Codesa firma convênio com a UFES na área ambiental
Parceria entre o Porto de Vitória e a universidade federal servirá de base para estudo que trata da intervenção humana nos manguezais da Baía de Vitória
A Companhia Docas do Espírito Santo (CODESA) firmou o primeiro convênio na área ambiental com uma instituição pública: a Fundação Espírito-santense de Tecnologia (FEST) da Universidade Federal do Espírito Santo (UFES). Essa parceria servirá de base para a tese de doutorado da bióloga Gabriela Carvalho Zamprogno, com orientação da Profa. Dra. Mônica Maria Pereira Tognella, pelo Programa de Pós-Graduação em Oceanografia Ambiental da UFES que, denomina-se “Vulnerabilidade dos Manguezais frente às Intervenções Humanas na Baia de Vitória”. O projeto foi submetido à apreciação e aprovado pelo IEMA (Instituto Estadual do Meio Ambiente).

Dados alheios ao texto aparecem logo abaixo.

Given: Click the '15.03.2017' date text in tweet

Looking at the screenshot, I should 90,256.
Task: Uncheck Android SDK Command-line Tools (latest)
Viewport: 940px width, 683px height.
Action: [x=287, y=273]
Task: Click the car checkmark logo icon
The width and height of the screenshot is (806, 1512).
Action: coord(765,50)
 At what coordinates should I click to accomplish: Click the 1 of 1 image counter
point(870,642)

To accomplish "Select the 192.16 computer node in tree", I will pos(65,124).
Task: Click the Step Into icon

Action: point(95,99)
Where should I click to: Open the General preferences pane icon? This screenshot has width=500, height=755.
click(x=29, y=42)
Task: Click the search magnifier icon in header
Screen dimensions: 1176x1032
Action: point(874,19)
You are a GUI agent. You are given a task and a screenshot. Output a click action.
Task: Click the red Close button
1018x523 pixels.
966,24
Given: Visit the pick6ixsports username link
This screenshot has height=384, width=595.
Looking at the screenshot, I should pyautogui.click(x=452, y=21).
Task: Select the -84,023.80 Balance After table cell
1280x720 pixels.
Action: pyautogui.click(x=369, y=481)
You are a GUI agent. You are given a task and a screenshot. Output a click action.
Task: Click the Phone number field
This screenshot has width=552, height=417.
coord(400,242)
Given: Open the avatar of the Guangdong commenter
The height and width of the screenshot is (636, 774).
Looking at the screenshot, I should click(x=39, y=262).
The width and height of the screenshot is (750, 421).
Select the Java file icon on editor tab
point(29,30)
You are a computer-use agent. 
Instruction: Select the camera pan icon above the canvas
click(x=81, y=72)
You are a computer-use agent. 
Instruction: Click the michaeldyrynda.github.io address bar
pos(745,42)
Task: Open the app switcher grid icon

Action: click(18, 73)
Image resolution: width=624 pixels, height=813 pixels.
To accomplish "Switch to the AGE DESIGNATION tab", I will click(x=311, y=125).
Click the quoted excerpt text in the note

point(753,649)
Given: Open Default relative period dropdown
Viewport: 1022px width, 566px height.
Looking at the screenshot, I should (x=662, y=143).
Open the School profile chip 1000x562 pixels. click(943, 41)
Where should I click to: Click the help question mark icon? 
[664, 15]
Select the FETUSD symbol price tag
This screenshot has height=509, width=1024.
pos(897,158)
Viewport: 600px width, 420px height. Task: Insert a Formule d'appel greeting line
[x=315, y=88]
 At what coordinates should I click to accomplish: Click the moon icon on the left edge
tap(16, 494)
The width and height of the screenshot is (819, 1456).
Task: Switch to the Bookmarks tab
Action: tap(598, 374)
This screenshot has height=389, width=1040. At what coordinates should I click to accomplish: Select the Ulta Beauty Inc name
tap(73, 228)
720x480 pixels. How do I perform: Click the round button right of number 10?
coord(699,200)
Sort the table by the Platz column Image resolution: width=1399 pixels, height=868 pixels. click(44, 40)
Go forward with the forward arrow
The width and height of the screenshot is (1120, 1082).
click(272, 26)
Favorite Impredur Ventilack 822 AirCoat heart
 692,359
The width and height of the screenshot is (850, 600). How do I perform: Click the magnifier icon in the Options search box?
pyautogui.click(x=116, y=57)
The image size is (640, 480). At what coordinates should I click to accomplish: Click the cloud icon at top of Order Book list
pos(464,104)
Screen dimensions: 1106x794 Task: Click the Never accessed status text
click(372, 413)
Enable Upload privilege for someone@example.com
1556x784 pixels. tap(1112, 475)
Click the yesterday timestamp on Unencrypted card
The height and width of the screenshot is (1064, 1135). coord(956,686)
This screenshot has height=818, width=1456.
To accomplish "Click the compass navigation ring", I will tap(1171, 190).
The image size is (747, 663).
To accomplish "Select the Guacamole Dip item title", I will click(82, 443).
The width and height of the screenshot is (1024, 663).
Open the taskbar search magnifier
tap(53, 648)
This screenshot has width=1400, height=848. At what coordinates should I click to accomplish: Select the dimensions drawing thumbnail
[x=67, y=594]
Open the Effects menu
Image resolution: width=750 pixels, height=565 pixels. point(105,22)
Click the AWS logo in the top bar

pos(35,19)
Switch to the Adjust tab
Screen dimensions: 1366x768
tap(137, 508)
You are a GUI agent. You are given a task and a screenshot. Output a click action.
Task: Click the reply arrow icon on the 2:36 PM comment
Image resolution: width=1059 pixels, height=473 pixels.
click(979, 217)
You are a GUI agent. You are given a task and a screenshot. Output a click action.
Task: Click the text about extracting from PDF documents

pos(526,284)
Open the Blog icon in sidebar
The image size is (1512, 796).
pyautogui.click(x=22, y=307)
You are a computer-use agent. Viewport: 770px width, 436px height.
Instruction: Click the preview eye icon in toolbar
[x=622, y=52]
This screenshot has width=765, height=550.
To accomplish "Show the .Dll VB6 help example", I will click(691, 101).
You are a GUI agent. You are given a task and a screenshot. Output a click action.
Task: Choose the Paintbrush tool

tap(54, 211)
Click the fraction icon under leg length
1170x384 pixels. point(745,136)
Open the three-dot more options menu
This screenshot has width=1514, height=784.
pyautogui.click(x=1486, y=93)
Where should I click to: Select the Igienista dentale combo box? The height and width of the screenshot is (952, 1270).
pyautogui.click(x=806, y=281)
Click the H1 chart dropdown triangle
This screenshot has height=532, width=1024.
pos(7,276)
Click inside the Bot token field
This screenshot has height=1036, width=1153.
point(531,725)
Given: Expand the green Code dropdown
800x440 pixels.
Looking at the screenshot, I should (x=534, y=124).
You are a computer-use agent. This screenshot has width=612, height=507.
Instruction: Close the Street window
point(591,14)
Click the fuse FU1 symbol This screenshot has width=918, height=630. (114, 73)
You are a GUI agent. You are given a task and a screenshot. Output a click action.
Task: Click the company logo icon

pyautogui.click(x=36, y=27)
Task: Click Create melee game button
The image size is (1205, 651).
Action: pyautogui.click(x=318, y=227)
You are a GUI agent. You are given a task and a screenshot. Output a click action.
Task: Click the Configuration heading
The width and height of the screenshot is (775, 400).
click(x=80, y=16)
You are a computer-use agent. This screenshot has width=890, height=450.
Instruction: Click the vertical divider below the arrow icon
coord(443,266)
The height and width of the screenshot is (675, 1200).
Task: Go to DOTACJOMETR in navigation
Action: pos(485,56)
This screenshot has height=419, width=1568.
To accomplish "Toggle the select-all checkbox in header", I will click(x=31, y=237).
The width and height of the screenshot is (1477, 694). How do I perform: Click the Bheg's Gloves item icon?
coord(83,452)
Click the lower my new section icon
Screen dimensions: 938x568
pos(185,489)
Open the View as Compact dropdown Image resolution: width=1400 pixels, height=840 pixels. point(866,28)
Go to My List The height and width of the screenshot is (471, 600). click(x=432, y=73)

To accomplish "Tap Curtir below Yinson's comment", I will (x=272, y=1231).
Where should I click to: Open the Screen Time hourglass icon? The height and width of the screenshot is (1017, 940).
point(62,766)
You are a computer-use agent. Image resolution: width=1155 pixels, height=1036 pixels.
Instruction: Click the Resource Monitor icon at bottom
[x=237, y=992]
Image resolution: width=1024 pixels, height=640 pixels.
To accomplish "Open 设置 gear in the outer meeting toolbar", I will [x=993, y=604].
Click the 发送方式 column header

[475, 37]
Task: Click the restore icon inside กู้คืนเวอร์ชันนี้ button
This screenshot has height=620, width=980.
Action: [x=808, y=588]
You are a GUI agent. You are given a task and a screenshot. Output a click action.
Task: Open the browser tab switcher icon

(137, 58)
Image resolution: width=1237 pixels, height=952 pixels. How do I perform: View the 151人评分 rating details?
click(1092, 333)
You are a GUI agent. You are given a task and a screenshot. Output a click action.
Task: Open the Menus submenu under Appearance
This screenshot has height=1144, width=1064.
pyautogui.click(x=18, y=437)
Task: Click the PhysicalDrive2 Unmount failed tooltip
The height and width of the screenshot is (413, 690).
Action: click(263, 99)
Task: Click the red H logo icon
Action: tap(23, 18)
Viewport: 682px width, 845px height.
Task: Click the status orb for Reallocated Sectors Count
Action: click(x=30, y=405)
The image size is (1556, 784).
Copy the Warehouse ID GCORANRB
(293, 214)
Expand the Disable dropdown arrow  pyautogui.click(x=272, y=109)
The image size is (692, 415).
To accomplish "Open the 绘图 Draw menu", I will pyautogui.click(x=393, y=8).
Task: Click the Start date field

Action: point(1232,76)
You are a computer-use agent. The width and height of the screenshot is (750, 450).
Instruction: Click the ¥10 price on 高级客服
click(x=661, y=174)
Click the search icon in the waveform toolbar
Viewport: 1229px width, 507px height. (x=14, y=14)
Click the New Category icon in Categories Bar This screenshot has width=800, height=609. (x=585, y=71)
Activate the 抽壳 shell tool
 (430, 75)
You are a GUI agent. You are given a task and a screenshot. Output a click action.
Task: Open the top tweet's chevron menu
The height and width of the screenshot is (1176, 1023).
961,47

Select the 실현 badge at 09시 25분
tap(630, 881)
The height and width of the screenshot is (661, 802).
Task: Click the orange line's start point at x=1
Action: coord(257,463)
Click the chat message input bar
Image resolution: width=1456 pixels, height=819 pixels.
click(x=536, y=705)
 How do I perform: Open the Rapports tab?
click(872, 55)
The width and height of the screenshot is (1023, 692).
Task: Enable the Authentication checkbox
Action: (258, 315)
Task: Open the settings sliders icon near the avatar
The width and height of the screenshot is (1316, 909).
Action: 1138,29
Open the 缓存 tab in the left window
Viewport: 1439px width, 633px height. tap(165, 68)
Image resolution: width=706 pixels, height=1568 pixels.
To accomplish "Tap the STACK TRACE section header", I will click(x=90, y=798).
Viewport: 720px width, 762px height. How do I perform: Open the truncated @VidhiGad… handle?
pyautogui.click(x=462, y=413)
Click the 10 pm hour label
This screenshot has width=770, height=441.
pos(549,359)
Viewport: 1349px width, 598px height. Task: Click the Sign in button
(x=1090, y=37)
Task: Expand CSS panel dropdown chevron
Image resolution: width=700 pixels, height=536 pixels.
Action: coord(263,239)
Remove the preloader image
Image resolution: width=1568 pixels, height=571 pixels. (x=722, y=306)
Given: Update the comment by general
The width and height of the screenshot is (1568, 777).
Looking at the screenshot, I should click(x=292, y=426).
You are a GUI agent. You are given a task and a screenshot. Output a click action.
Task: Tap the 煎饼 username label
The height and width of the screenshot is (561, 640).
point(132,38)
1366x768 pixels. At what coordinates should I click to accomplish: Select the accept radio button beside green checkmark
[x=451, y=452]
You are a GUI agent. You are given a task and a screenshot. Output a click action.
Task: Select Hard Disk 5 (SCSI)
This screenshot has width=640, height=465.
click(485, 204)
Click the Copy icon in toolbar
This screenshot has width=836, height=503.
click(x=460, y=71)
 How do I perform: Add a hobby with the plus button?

“O interesse da CODESA está em cumprir uma condicionante ambiental e, principalmente, prestar apoio à iniciação científica, contribuindo para a formação de conhecimento” afirma a engenheira Maria Elisa C. M. de Freitas, da Coordenação de Meio Ambiente (COMAMB), e fiscal do convênio. Como retorno, o Porto de Vitória espera um banco de dados que contribua para o gerenciamento ambiental da Baía de Vitória.
Convênio
O convênio terá a duração de quatro anos, e a CODESA vai disponibilizar R$ 83.000,00 para o projeto. Segundo a bióloga, o estudo pretende caracterizar de forma abrangente e integrada o manguezal da Baía de Vitória, avaliando a estrutura da flora e da fauna de moluscos, a contaminação química do sedimento, a pressão urbana, entre outros fatores que afetam esse ecossistema. Os dados serão usados como base para a proposição de uma metodologia de análise de índices de vulnerabilidade frente às intervenções humanas considerando os aspectos ambientais, econômicos, e sociais.
De acordo com Zamprogno, os índices serão aplicados para cada área estudada, e serão elaborados mapas temáticos para a Baía de Vitória. “Com os resultados obtidos, será desenvolvida uma ferramenta de apoio às tomadas de decisão para o planejamento ambiental local, a qual irá contribuir para o gerenciamento ambiental, visando planos de ocupação e de recuperação das áreas degradadas e servir de subsídio para o zoneamento ambiental da baía”, ressalta a bióloga.